### Task goal
Repeat exactly the lines below that lie between the line with "Image resolution: width=2576 pixels, height=1449" and the line with "The image size is (2540, 1275).", counting both of those lines as part of the answer.

### Provided records
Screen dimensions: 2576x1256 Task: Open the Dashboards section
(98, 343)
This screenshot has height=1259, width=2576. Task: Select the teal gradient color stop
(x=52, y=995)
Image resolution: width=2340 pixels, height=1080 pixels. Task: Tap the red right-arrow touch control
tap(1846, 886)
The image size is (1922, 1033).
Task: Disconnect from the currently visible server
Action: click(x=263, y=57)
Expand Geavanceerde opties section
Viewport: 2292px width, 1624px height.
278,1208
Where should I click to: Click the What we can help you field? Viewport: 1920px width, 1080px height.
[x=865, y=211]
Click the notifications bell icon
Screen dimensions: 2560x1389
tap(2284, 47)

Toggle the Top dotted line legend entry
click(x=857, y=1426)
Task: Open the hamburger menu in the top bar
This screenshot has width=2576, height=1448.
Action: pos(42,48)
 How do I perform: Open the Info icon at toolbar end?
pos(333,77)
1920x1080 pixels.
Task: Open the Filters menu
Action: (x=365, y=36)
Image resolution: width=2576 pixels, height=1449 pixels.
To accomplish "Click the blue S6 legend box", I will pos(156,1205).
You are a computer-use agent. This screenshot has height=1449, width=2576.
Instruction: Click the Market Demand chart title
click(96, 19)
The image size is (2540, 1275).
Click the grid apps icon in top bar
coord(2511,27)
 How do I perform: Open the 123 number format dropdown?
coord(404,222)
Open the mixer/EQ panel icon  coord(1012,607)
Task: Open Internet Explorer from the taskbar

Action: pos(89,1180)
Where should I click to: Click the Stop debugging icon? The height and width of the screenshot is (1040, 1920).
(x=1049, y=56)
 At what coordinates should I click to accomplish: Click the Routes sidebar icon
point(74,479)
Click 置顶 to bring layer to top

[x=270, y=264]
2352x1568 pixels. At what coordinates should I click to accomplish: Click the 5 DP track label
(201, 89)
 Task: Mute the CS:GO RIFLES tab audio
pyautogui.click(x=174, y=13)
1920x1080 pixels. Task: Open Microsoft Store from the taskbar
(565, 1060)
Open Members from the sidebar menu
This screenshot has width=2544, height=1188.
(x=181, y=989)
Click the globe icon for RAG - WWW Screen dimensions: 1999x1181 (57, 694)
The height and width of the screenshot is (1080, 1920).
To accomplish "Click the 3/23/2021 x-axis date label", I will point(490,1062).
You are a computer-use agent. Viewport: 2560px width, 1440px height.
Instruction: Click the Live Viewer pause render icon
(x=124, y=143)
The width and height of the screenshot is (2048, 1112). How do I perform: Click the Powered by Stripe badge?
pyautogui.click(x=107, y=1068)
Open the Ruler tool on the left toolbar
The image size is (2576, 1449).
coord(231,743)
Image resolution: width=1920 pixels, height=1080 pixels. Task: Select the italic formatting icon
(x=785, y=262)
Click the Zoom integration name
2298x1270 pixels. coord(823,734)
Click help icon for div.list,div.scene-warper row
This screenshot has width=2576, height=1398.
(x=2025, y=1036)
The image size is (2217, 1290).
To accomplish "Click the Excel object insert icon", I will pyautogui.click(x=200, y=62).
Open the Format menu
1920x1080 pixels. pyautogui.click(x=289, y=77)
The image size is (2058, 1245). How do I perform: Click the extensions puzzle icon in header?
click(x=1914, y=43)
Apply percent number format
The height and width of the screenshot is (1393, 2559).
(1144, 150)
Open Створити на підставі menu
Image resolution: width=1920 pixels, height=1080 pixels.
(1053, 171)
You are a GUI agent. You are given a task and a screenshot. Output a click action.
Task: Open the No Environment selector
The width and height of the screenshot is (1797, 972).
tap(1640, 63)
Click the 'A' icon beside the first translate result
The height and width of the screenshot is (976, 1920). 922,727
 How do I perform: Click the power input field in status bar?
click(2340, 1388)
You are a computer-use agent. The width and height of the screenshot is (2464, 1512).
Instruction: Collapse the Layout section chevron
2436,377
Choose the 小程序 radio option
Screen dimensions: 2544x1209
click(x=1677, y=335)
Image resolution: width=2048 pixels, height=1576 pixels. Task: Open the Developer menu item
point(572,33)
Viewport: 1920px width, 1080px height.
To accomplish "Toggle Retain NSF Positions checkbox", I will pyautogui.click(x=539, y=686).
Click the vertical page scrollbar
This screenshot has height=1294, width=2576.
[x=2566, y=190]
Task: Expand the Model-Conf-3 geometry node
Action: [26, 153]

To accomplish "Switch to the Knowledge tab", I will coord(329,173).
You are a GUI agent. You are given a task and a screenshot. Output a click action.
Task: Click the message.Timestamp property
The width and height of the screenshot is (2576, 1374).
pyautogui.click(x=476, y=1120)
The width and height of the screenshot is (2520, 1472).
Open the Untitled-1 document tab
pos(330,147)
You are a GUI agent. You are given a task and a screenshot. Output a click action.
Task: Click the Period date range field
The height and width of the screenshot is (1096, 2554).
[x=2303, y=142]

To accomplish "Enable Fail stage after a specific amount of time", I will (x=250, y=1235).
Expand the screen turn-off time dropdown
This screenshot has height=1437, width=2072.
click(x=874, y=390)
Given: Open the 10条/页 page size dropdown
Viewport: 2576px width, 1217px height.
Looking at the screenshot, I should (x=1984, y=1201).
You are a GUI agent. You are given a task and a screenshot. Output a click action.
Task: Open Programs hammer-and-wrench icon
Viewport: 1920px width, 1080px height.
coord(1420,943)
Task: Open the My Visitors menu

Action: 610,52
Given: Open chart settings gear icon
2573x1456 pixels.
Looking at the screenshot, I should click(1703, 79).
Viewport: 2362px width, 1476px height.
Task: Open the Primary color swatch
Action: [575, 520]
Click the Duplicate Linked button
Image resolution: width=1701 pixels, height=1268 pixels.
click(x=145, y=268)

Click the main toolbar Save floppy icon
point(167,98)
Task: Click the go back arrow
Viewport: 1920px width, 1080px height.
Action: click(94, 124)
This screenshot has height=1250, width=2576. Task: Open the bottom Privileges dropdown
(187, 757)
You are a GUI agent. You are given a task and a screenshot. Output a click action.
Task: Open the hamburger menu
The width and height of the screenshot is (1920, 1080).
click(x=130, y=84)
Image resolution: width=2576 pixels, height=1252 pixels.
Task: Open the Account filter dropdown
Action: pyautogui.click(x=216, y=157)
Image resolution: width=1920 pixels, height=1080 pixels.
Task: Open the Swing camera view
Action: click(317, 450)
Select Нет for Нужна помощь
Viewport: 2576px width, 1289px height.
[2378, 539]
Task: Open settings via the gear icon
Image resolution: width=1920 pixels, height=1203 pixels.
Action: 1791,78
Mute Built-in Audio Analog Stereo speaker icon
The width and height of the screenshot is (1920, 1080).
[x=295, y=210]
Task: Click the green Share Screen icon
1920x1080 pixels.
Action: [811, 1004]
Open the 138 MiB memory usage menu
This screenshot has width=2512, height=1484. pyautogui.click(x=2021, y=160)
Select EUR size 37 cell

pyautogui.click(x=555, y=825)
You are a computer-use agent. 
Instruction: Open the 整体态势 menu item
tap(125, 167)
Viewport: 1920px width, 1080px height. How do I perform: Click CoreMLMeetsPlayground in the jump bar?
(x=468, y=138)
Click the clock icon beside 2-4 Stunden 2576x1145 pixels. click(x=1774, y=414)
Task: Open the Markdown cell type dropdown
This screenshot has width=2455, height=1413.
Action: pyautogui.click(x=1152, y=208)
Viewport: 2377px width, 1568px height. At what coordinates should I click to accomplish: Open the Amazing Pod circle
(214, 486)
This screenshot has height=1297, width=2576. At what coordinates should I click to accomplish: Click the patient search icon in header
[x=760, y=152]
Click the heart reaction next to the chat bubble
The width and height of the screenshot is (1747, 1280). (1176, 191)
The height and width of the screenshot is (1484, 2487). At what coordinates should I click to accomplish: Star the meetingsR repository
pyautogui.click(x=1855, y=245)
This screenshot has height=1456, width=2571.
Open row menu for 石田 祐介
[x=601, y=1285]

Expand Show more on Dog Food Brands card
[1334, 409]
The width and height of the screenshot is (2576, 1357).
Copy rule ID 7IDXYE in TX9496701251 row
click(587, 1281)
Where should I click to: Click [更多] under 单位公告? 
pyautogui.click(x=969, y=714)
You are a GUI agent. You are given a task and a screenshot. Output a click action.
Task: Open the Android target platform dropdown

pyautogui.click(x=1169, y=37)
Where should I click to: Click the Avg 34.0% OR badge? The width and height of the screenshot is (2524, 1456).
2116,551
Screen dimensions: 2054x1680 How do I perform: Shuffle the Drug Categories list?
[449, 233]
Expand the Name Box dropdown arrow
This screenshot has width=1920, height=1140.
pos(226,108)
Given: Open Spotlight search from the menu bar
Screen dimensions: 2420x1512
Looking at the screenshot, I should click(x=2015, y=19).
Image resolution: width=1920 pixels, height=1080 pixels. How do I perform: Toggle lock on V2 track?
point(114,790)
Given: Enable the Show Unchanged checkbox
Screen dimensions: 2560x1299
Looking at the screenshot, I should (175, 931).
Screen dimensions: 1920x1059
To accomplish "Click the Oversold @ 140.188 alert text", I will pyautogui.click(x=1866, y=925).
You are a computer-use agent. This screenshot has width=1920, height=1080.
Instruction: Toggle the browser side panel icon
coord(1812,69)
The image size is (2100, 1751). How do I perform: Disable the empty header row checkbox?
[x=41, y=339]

### Written answer
Image resolution: width=2576 pixels, height=1449 pixels.
To accomplish "Click the blue S6 legend box", I will pos(156,1205).
You are a computer-use agent. This screenshot has height=1449, width=2576.
Instruction: Click the Market Demand chart title
click(96, 19)
The image size is (2540, 1275).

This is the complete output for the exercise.